In einem weiteren Beitrag wurde zunächst noch einmal das Projekt ausführlich vorgestellt: Im Projekt LearnIT haben sich Partner aus vier verschiedenen europäischen Ländern (Portugal, Deutschland, Finnland und Spanien) zusammengefunden. Ziel war es, am Beispiel der CNC-Ausbildung unter Beachtung von ECVET-Prinzipien (näheres dazu siehe unter: https://www.na-bibb.de/erasmus-berufsbildung/mobilitaet/ecvet-und-qualitaet/) gemeinsam neue, möglichst flexible und moderne Lernmethoden und –wege zu entwickeln. Im Rahmen des Projektes wurden zunächst gemeinsame Lerninhalte (learning outcome) definiert. Im nächsten Schritt wurden Pflichtenhefte für die zu erstellenden Lernaktivitäten, -methoden und -materialien etc. erarbeitet und realisiert. Hierbei wurde ein Konzept für eine völlig neue Werk­stattumgebung entworfen, welches beim Projektpartner in Lissabon (Portugal) umgesetzt wurde. Im Rahmen eines Pilotkurses mit Teilnehmern aus allen beteiligten Ländern wurde dieses Konzept getestet und an­schließend evaluiert. Die am Pilotkurs beteiligten Auszubildenden sowie der begleitende Kollege der MES haben an dieser Stelle ebenfalls ihre Erfahrungen geschildert.

Nach einem gemeinsamen Mittagessen mit der Gelegenheit zu weiterem Erfahrungsaus­tausch mit allen Beteiligten hatten die Gäste am Nachmittag die Gelegenheit, selbst zu testen: Wie schon erwähnt, wurde im Rahmen des Projektes exemplarisch für zwei Lerneinheiten („CNC-Programmierung“ sowie „Einrichten und Bedienen von CNC-Maschinen“) umfassendes Lernmaterial erarbeitet. Hierbei sind unter anderem auch umfassende E-Learning-Bausteine mit zahlreichen Kontrollfragen und abschließender Bewertung des Lernfortschritts entstanden, die auf der Basis der Moodle-Plattform laufen. Zahlreiche Tagungsteilnehmer haben die Gelegenheit genutzt und diese Bausteine selbst getestet.
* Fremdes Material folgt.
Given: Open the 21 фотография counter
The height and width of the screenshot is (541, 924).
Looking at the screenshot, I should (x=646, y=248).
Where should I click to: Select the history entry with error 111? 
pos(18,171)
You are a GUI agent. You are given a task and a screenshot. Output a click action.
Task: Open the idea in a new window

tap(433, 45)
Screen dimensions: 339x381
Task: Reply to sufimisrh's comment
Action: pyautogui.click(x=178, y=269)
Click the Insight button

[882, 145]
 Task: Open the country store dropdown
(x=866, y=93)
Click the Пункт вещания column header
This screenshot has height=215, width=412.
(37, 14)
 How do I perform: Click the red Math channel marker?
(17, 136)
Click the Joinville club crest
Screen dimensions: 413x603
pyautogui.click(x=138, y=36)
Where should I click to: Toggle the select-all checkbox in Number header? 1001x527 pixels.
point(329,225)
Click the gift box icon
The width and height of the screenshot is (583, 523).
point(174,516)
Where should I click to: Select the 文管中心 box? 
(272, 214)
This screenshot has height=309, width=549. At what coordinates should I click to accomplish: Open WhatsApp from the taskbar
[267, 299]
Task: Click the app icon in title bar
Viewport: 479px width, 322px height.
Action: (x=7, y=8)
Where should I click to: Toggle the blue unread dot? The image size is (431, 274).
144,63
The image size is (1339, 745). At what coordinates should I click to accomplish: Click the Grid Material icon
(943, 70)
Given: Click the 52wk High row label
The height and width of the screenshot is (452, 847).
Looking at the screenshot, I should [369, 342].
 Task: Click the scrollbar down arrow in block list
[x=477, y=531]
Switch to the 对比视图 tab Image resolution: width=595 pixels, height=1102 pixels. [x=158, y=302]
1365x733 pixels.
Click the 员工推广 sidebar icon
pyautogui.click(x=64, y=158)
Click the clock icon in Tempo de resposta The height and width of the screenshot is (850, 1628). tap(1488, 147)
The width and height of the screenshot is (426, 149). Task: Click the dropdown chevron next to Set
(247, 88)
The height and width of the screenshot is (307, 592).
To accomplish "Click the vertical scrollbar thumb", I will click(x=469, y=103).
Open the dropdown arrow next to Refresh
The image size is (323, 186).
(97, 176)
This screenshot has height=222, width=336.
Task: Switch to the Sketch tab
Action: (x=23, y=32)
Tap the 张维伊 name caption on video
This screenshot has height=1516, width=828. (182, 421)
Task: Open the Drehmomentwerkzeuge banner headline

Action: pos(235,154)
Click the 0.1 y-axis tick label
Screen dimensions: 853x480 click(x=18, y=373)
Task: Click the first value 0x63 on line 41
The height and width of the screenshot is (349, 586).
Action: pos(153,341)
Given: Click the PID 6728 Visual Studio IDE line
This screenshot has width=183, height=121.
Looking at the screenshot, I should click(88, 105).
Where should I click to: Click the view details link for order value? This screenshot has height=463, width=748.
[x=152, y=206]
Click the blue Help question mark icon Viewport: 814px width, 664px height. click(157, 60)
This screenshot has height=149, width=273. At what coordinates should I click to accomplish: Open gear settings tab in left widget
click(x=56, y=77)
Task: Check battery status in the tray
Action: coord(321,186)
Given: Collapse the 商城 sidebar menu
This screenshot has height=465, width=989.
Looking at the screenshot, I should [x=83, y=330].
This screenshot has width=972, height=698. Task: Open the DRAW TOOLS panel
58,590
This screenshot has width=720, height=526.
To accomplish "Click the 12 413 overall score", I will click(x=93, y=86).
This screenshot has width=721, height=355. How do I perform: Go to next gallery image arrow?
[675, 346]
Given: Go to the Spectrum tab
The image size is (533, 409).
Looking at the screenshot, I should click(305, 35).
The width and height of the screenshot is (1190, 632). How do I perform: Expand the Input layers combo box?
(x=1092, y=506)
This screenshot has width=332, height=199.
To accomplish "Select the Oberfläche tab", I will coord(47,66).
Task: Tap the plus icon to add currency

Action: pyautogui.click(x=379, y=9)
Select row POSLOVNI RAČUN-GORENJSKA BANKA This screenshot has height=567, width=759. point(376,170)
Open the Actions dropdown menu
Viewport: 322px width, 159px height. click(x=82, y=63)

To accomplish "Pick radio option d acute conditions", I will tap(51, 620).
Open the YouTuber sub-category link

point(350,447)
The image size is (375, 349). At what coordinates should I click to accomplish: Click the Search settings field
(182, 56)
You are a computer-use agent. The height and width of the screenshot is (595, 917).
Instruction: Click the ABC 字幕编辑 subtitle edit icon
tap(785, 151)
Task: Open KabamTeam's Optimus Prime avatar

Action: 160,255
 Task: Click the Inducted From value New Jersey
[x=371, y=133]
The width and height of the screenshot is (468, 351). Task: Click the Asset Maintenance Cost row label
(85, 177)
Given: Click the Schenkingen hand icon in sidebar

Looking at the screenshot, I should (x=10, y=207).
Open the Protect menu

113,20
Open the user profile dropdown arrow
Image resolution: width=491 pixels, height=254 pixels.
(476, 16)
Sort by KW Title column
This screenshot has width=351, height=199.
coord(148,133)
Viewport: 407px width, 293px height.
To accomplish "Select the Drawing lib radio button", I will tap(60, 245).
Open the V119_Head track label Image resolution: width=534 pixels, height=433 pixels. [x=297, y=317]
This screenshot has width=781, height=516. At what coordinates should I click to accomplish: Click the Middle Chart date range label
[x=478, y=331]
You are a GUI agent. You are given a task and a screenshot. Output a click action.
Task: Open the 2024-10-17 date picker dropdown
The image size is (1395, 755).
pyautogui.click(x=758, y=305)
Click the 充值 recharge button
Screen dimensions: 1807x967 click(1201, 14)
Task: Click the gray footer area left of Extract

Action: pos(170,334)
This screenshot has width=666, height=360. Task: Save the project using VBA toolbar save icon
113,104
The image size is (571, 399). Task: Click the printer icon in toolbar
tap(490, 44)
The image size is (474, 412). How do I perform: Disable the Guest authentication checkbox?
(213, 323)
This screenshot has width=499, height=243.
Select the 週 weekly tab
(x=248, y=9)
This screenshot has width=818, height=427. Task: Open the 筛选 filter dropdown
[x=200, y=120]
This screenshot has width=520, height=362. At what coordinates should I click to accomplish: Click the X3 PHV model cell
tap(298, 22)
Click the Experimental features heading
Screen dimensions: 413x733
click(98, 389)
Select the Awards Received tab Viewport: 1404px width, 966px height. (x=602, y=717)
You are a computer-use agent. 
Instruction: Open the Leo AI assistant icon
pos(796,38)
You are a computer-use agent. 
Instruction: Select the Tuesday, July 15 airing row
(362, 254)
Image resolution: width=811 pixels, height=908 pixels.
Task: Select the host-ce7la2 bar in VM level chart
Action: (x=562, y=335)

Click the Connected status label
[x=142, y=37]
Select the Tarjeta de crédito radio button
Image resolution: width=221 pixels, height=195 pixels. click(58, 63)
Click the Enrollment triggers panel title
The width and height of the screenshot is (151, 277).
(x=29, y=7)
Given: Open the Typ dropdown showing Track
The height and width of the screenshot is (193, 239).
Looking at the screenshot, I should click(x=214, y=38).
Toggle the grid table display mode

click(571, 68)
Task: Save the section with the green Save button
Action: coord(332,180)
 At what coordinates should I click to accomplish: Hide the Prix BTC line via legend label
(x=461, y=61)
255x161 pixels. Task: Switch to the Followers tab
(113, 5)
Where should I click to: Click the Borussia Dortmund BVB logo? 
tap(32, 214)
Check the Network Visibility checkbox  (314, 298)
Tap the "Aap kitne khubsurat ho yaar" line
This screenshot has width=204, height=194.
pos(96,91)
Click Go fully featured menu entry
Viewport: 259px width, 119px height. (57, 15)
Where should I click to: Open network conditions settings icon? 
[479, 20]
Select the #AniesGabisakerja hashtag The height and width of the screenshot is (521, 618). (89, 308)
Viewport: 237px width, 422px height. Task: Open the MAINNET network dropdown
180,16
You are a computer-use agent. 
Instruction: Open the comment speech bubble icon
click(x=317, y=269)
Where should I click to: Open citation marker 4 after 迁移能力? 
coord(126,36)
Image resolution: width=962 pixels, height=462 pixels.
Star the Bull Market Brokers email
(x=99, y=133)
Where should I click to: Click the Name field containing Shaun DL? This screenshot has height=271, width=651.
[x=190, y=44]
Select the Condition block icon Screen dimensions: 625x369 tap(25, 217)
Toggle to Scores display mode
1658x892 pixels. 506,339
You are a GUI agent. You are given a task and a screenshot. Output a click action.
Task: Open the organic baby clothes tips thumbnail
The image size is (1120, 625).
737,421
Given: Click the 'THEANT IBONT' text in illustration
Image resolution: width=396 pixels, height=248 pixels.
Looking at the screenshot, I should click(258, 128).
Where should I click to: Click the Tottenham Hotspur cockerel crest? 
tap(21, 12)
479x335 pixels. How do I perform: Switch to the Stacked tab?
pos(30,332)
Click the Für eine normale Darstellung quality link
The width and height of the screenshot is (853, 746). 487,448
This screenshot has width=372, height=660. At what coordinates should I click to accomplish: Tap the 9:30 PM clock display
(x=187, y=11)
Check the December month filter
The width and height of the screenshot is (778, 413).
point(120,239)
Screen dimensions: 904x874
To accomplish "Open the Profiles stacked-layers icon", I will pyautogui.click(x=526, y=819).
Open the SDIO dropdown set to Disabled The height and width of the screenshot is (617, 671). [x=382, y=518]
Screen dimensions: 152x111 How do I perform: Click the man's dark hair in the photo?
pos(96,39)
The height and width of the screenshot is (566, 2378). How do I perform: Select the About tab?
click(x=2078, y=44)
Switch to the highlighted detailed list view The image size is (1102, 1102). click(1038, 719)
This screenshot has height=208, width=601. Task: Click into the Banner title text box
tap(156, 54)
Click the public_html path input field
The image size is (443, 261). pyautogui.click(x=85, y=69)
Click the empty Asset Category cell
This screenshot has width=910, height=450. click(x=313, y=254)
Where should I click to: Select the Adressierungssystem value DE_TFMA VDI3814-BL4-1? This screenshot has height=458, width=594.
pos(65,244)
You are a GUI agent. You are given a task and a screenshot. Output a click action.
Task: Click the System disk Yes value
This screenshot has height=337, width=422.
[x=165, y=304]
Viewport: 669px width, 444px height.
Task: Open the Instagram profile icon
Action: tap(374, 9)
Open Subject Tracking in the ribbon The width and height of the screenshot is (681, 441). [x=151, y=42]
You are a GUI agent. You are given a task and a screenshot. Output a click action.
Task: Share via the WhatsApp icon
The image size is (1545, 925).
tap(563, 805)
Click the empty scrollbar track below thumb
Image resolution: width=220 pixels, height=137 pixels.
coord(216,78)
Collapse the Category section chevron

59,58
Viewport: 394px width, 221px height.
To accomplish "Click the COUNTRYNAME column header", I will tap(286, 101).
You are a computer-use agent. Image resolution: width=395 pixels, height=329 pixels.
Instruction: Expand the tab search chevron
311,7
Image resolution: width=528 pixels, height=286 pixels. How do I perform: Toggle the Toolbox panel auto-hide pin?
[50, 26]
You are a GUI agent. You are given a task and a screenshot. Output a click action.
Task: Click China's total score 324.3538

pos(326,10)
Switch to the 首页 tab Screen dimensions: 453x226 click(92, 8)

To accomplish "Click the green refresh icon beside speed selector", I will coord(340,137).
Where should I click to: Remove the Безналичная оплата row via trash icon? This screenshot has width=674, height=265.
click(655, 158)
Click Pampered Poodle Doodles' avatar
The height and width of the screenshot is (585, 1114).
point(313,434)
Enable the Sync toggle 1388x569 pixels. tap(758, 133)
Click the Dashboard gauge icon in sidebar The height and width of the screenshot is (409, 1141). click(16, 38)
Die Rückmeldung dazu war äußerst positiv und einige unserer dualen Partner sind sehr daran interessiert, diese Bausteine auch in der betrieblichen Ausbildung mit einzusetzen. Gemeinsam werden wir in den nächsten Monaten nach Wegen suchen, diese Bausteine in unseren Unterricht zu integrieren und damit ein flexibleres und gegenseitig ergänzendes Lernen im Betrieb und in der Schule zu ermöglichen.